What Is the Health Information Privacy Protection Act?
Understand the law that protects your health information. Learn your rights, who must comply, and when data can be shared without permission.
Understand the law that protects your health information. Learn your rights, who must comply, and when data can be shared without permission.
The HIPAA Privacy Rule establishes national standards for protecting certain personal health information. Its primary purpose is to ensure the confidentiality and integrity of an individual’s medical data while allowing the necessary flow of information for high-quality healthcare and public well-being. This federal regulation requires safeguards for individually identifiable health records held or transmitted by specific entities. The rule also grants individuals rights over their health information, allowing them to understand and control how that information is used and disclosed.
The Privacy Rule primarily applies to “Covered Entities.” These include Health Plans (such as insurance companies and Medicare), Healthcare Clearinghouses (which process health information), and Healthcare Providers (including doctors, clinics, and hospitals) that conduct electronic transactions related to billing and payment.
Organizations that perform services for or on behalf of Covered Entities and handle protected data are classified as “Business Associates.” Examples include medical billing companies and IT service providers managing electronic records. Covered Entities must secure a Business Associate Agreement (BAA) with these third parties. This agreement legally obligates the associates to implement safeguards and adhere to the Privacy Rule, ensuring data protection extends beyond the direct healthcare provider.
The regulation specifically protects “Protected Health Information” (PHI). PHI is any individually identifiable health information created, received, or transmitted by a Covered Entity or Business Associate. This data covers an individual’s past, present, or future physical or mental health condition, the provision of healthcare services, or the payment for healthcare. PHI exists across all media formats, including electronic, paper, and oral forms.
Information is considered “individually identifiable” when it contains common identifiers linking it directly to a specific person. The rule requires strict protection for these identifiers, which include the individual’s name, address, birth date, Social Security number, medical record number, and insurance plan number. Diagnostic codes, test results, and any demographic data combined with health status information are also protected.
Individuals have several specific rights allowing them to control and monitor their health information.
Patients can inspect and obtain a copy of their PHI contained in a designated record set, such as medical and billing records. Covered Entities must generally act on this request within 30 days. They may charge a reasonable, cost-based fee for copying and postage.
Patients can request an amendment or correction to their health information if they believe the record is inaccurate or incomplete. While the provider is not required to grant every request, they must respond with a written statement of agreement or denial. Patients also have the right to request restrictions on how a Covered Entity uses or discloses their PHI for treatment, payment, or healthcare operations. A provider must agree to restrict disclosure to a health plan if the patient pays out-of-pocket in full for the service.

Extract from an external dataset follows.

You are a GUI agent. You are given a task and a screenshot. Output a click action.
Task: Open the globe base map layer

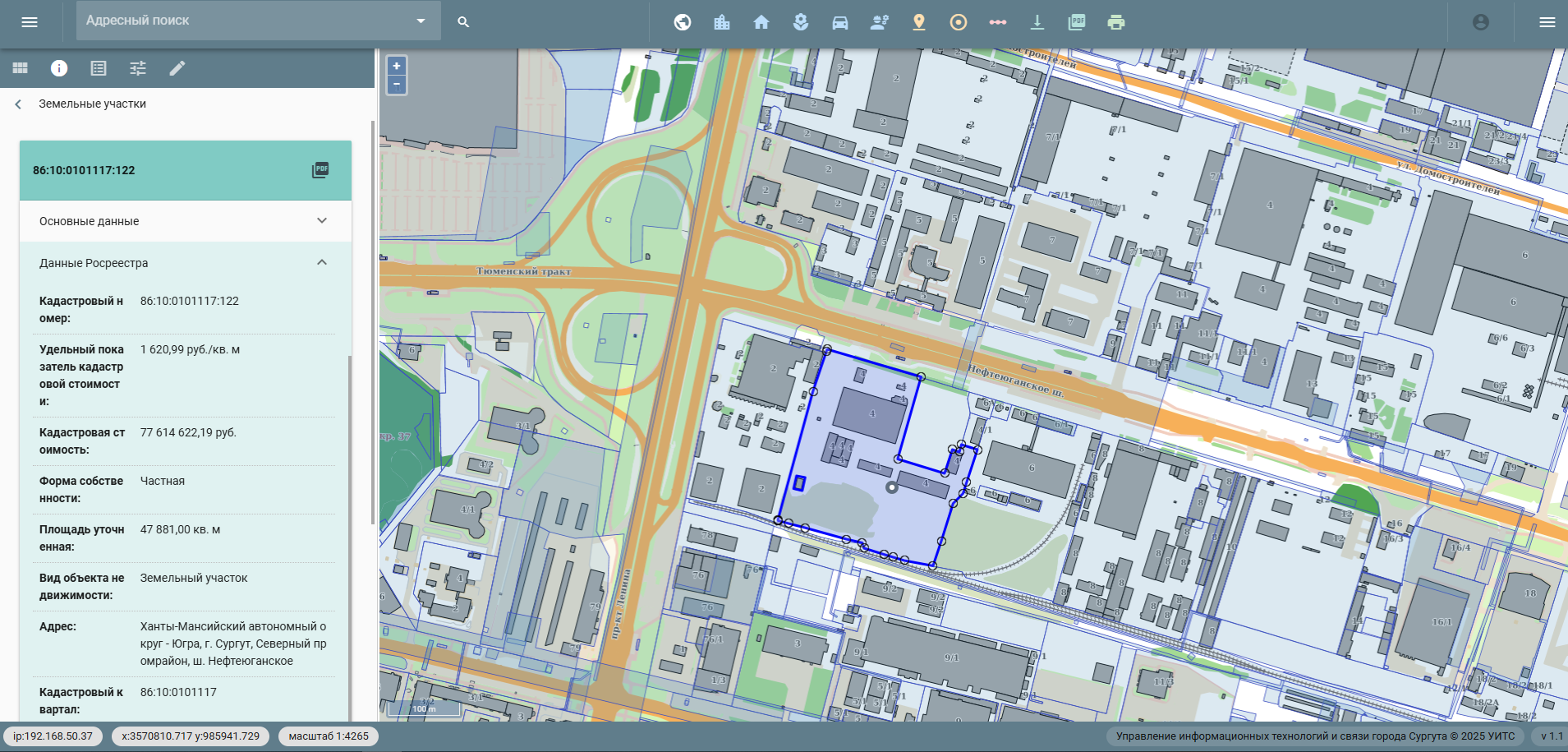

This right allows a patient to receive a list of certain non-routine disclosures of their PHI made by the Covered Entity or its Business Associates over the previous six years. Disclosures made for treatment, payment, or healthcare operations are typically excluded from this accounting. The first accounting request within any 12-month period must be provided free of charge.
The Privacy Rule permits the use and disclosure of PHI without the patient’s explicit authorization in several circumstances. The most frequent exception is for Treatment, Payment, and Healthcare Operations (TPO). This allows providers to share information necessary to coordinate care, bill for services, and conduct administrative activities. Disclosures for payment and operations are subject to the “minimum necessary” standard, meaning only the amount of PHI required for the specific purpose should be shared.
Disclosures are also permissible for various public interest activities. These include disclosures required by law (such as those mandated by a court order), for public health activities (like disease control), or when sharing information with law enforcement to identify a suspect or avert a serious threat to health or safety.
The Office for Civil Rights (OCR) within the Department of Health and Human Services (HHS) is the federal agency responsible for enforcing the Privacy Rule. The OCR investigates complaints and conducts compliance reviews, often resulting in corrective action plans and civil monetary penalties (CMPs). Penalties are determined based on a tiered structure, ranging from violations where the entity was unaware to those resulting from willful neglect.
Civil penalties for violations can reach an annual cap exceeding $2 million for multiple violations, with specific fines varying based on the level of negligence. Criminal violations are handled by the Department of Justice (DOJ). These apply when an individual knowingly obtains or discloses PHI in violation of the rule. Criminal consequences can include fines up to $250,000 and imprisonment for up to 10 years, particularly in cases involving intent to sell or use the information for commercial advantage or malicious harm.